Scientific classification
- Kingdom: Animalia
- Phylum: Chordata
- Class: Reptilia
- Order: Squamata
- Suborder: Serpentes
- Family: Viperidae
- Genus: Bothrops
- Species: B. pirajai
- Binomial name: Bothrops pirajai Amaral, 1923
- Synonyms: Bothrops pirajai Amaral, 1923 ; Bothrops neglecta Amaral, 1923 ; Bothrops pirajai J. Peters & Orejas-Miranda, 1970 ;

= Bothrops pirajai =

- Genus: Bothrops
- Species: pirajai
- Authority: Amaral, 1923
- Conservation status: EN

Species of snake

Bothrops pirajai, commonly known as Piraja's lancehead, is a species of venomous snake, a pit viper in the subfamily Crotalinae of the family Viperidae. The species is endemic to Brazil. There are no subspecies that are recognized as being valid.

==Etymology==
The specific name, pirajai, is in honor of Brazilian parasitologist Pirajá da Silva, who in 1923 was director of the Bahia branch of the Instituto Butantan.

==Description==
The maximum total length (including tail) recorded for B. pirajai is 137 cm. It is stocky and terrestrial.

==Geographic range==
Bothrops pirajai is found in Brazil in central and southern Bahia.
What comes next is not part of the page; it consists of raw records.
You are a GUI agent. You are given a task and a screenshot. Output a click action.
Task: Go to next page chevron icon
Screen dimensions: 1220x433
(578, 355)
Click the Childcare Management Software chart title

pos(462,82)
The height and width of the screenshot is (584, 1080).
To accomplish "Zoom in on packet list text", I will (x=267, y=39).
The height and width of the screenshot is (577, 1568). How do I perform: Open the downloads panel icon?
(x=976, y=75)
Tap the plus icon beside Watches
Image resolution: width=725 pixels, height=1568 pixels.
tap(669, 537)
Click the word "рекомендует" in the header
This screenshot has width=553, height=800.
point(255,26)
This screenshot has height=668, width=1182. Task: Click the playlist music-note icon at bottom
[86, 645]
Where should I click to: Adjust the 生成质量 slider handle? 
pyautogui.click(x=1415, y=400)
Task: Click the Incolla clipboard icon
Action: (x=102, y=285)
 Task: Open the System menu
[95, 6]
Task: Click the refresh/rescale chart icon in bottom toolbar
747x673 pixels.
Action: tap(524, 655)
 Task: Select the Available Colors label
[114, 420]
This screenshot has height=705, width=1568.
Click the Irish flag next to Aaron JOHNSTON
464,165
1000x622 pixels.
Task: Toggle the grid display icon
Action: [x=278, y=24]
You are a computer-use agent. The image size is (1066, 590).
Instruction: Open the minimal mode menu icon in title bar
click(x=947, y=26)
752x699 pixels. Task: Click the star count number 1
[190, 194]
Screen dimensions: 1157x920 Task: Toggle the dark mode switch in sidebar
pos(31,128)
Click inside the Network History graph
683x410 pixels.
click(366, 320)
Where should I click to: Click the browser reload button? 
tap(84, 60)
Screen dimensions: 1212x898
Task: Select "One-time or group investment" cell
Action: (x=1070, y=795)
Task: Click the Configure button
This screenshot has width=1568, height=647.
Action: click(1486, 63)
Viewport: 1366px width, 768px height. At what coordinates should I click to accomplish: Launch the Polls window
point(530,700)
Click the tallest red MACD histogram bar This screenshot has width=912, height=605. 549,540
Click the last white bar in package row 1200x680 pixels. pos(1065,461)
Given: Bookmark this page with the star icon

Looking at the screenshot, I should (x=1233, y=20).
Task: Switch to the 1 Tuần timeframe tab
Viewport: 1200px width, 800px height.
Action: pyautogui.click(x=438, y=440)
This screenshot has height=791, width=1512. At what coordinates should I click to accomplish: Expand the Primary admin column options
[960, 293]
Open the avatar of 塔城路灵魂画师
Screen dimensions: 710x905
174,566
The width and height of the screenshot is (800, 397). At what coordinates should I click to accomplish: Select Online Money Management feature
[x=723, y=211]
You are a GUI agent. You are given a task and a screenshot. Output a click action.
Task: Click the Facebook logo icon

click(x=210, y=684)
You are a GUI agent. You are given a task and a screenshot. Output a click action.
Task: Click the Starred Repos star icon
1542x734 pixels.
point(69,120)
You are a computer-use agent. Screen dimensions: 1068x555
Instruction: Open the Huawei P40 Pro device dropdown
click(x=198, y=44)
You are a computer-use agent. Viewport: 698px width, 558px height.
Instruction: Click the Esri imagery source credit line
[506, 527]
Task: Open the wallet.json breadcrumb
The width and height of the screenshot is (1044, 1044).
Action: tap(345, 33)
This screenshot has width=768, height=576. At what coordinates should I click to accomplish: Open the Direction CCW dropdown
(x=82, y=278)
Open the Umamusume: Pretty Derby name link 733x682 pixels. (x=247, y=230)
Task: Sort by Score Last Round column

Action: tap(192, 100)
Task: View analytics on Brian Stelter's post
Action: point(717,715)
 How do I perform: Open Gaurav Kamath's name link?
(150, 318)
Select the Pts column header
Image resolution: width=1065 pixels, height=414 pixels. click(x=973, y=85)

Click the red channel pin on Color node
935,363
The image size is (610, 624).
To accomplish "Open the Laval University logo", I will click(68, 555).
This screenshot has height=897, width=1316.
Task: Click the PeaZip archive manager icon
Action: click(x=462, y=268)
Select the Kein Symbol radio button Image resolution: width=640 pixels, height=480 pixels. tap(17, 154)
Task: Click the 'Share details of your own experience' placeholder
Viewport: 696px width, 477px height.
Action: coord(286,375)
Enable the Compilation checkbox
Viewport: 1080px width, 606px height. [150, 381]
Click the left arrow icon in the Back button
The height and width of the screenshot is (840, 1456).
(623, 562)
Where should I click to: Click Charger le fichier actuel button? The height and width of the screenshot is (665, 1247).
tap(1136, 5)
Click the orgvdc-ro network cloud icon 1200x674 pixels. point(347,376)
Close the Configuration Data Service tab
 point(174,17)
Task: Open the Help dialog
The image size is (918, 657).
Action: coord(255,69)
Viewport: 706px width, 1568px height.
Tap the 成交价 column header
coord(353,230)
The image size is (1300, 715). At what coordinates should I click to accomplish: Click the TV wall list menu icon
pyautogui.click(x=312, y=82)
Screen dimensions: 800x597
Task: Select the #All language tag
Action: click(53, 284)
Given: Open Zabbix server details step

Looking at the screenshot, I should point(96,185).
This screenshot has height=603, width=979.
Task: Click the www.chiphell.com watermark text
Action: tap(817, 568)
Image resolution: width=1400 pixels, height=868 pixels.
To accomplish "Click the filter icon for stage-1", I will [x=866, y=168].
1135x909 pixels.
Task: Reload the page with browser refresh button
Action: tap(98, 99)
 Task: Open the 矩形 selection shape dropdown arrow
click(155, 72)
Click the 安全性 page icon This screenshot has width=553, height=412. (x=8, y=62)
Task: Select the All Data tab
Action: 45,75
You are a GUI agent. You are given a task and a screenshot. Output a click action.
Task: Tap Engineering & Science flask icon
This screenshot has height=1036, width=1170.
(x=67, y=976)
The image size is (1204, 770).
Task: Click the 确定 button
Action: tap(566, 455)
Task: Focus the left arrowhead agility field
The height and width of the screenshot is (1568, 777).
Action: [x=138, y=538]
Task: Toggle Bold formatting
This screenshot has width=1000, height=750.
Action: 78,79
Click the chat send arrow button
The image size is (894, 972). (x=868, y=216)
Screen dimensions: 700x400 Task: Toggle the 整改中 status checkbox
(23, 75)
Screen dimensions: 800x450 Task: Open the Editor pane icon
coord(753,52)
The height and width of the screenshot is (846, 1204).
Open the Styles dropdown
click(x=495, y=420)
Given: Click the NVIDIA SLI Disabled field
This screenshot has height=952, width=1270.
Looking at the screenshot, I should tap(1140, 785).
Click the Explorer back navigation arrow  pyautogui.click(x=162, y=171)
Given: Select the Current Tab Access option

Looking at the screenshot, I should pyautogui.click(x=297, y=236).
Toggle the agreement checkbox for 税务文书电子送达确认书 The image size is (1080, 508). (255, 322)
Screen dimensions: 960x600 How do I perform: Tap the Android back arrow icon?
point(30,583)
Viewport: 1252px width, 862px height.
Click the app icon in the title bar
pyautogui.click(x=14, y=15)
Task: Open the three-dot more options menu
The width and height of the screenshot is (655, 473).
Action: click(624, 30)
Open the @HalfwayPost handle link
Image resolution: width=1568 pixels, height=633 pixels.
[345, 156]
Possibly, it may also occur in Minas Gerais. The type locality given is "Ilheos, Bahia, Brazil".

==Conservation status==
The species B. pirajai is classified as endangered on the IUCN Red List for the following criteria: A1c (v2.3, 1994). This means that it is facing a high risk of extinction in the wild in the medium-term future due to population reduction in the form of an observed, estimated, inferred or suspected reduction of at least 20% over the last 10 years or three generations, whichever is the longer, based on a decline in area of occupancy, extent of occurrence and/or quality of habitat.

The rainforest inhabited by this species is unfortunately decreasing in area and quality, while becoming increasingly fragmented through deforestation. The areas that have been cleared are mainly being used for cocoa plantations.